▸ **EXERCISE PROMPT**: Tell how many lines in the data below include the word "Collapse". The answer is the number only.

Stored data entries
☆ ☆ ☆
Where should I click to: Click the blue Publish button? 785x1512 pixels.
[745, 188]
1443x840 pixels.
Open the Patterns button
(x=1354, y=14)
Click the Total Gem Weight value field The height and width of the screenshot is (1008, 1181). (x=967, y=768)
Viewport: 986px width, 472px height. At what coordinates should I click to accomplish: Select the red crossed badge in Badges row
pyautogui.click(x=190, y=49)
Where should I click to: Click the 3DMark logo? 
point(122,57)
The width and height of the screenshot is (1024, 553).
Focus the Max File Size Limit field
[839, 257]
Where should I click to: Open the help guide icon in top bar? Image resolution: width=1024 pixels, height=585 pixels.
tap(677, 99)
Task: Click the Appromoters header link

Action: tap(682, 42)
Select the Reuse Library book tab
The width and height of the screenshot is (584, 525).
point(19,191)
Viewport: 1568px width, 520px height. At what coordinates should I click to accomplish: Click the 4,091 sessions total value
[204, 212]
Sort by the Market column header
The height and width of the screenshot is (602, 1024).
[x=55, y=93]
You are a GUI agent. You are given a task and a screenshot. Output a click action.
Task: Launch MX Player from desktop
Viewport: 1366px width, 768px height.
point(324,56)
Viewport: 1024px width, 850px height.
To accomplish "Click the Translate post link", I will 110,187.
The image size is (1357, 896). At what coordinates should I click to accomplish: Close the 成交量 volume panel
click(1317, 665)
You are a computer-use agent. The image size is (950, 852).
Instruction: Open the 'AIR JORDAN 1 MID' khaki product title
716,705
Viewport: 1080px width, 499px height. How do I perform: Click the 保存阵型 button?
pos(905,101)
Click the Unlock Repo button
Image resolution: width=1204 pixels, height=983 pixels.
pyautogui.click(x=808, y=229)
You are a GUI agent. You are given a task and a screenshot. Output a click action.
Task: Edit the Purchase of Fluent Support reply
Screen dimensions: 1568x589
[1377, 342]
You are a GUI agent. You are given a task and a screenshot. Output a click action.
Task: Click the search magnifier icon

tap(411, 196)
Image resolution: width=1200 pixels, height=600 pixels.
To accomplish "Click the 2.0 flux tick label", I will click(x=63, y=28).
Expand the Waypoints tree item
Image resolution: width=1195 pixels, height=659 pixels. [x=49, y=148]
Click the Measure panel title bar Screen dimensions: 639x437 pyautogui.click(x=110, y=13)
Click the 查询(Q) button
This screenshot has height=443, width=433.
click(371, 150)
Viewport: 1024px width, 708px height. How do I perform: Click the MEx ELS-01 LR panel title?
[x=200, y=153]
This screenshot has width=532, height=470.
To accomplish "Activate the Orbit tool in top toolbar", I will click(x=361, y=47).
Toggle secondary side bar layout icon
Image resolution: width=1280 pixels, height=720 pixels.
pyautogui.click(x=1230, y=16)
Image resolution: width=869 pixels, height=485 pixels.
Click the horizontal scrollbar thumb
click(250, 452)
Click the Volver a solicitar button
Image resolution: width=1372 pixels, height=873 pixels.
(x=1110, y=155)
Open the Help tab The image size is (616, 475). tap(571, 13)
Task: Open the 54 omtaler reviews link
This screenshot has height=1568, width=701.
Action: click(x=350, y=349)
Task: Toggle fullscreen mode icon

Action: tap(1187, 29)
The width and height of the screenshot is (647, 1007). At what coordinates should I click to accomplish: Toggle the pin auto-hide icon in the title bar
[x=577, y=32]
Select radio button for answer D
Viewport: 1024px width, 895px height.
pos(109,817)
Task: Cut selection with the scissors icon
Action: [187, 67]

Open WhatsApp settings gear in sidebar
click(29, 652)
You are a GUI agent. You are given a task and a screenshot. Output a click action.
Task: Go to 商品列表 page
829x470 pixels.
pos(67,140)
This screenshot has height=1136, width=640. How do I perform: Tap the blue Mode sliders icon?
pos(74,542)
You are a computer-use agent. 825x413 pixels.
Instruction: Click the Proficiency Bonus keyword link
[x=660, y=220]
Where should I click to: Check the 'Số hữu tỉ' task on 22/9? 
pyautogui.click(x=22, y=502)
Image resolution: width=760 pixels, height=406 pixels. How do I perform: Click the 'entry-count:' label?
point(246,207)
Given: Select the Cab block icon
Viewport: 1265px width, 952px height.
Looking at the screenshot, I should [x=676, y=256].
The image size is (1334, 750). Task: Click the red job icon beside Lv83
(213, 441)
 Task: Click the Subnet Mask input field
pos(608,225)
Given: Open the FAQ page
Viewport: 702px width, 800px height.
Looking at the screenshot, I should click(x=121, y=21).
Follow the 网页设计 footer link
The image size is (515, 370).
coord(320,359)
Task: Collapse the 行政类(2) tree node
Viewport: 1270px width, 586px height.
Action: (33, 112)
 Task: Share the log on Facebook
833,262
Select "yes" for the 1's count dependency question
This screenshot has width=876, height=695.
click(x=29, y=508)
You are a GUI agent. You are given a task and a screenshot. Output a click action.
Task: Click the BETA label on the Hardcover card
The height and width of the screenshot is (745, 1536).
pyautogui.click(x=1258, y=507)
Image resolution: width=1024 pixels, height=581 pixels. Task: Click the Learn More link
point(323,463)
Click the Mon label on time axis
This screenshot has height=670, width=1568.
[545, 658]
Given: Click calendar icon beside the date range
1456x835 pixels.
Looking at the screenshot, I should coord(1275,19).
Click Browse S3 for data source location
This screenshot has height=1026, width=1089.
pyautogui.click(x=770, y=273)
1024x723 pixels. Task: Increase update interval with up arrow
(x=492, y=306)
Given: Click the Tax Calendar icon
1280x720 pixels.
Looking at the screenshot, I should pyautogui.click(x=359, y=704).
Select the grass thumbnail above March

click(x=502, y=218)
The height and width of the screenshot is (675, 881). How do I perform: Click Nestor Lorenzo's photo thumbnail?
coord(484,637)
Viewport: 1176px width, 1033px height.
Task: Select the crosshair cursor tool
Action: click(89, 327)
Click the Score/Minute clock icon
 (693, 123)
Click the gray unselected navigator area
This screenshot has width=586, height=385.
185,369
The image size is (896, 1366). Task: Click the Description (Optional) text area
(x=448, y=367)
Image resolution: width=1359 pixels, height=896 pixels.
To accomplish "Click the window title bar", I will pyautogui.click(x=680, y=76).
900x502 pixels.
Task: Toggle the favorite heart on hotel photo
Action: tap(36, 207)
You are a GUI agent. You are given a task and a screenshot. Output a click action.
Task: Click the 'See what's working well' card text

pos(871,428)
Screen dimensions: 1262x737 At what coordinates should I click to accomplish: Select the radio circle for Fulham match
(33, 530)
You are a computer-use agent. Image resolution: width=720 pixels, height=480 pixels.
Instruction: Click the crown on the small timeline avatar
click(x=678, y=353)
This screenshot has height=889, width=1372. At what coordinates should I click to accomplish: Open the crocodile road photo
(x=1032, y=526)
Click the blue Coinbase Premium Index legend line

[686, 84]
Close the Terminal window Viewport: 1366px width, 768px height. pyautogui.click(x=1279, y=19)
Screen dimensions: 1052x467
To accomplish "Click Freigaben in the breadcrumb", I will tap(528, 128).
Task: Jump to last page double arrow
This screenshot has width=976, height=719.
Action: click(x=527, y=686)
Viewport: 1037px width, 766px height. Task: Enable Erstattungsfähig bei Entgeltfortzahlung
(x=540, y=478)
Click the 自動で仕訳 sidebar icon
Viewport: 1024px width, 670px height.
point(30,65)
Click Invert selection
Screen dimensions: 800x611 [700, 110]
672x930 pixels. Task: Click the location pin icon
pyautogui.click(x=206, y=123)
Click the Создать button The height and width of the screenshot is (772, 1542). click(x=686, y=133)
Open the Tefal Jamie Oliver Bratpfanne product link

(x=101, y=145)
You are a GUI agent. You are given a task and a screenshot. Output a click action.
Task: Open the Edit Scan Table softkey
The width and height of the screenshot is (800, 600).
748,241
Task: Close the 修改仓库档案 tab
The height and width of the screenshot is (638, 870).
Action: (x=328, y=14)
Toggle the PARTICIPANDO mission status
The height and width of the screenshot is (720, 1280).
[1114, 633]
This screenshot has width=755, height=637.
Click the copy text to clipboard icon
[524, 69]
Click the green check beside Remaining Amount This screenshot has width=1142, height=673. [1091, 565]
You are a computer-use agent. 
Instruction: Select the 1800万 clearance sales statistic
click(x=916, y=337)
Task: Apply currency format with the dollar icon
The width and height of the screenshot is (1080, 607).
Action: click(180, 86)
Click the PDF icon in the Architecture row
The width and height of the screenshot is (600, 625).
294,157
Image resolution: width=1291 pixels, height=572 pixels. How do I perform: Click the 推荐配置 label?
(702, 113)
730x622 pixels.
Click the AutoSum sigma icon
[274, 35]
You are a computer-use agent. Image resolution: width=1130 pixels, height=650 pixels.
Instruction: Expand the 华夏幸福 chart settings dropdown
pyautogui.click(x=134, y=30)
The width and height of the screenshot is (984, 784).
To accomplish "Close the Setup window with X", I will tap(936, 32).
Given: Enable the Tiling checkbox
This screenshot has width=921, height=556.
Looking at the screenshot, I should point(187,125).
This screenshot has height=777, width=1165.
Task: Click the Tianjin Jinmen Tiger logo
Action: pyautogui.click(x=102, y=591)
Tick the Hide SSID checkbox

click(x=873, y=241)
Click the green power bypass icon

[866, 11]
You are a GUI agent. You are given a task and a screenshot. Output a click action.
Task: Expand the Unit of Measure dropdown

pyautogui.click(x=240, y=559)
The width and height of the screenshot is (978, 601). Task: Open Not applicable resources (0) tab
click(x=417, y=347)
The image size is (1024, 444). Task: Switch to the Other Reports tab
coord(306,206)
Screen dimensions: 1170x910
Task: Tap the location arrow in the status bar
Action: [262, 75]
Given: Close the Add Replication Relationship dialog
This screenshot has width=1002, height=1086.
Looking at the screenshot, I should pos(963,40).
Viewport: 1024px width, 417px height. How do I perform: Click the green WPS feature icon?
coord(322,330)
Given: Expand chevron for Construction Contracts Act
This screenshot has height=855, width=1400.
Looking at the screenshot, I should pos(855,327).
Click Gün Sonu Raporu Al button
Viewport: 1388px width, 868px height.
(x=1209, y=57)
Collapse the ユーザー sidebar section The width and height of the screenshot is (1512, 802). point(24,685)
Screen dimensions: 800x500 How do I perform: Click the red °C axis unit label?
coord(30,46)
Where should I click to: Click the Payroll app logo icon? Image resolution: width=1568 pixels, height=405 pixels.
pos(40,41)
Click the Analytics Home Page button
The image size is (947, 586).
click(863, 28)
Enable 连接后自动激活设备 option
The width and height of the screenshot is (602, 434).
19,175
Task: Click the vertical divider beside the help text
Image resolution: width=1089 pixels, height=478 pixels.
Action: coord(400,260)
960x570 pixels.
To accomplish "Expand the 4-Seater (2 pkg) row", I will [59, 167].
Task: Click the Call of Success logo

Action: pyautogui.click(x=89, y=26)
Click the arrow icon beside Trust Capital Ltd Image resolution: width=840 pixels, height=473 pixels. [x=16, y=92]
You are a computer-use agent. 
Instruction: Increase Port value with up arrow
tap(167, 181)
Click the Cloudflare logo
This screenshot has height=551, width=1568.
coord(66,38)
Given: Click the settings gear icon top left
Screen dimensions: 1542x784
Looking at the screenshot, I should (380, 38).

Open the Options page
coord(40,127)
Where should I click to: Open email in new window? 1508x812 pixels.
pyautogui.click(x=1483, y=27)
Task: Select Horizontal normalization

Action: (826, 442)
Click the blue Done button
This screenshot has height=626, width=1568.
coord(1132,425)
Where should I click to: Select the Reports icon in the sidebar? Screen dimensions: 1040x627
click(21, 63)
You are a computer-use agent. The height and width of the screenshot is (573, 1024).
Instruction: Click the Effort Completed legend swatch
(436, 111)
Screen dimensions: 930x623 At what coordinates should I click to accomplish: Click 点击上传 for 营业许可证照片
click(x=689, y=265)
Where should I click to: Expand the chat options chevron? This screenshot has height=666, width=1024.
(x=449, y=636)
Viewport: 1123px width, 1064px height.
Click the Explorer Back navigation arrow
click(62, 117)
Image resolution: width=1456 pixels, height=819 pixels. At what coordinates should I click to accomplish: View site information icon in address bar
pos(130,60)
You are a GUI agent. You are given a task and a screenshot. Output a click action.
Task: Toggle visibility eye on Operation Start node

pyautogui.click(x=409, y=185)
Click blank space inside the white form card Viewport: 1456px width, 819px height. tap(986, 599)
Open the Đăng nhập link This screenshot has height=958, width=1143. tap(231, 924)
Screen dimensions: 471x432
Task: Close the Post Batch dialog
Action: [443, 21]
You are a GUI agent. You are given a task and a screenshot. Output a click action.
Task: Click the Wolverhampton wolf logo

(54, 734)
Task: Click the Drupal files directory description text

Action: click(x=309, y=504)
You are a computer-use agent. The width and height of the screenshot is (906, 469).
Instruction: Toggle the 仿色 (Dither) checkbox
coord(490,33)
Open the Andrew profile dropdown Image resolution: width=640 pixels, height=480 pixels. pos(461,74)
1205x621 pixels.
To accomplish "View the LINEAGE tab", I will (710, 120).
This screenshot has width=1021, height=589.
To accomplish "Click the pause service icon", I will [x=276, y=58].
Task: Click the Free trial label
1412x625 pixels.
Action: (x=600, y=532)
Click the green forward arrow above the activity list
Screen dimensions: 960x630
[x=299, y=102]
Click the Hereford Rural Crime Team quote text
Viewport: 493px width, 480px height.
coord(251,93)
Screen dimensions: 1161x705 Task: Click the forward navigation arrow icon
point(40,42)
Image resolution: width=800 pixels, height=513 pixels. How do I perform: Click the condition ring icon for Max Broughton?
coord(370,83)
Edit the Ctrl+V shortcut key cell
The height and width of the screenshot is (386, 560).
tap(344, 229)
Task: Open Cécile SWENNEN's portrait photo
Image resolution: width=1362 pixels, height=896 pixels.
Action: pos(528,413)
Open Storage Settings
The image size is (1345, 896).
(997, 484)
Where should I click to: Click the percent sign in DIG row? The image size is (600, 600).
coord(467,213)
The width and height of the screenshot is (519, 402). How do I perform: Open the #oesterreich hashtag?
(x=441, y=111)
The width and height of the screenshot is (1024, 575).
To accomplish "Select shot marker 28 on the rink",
☆ ☆ ☆
▸ **FINISHED TASK**: 2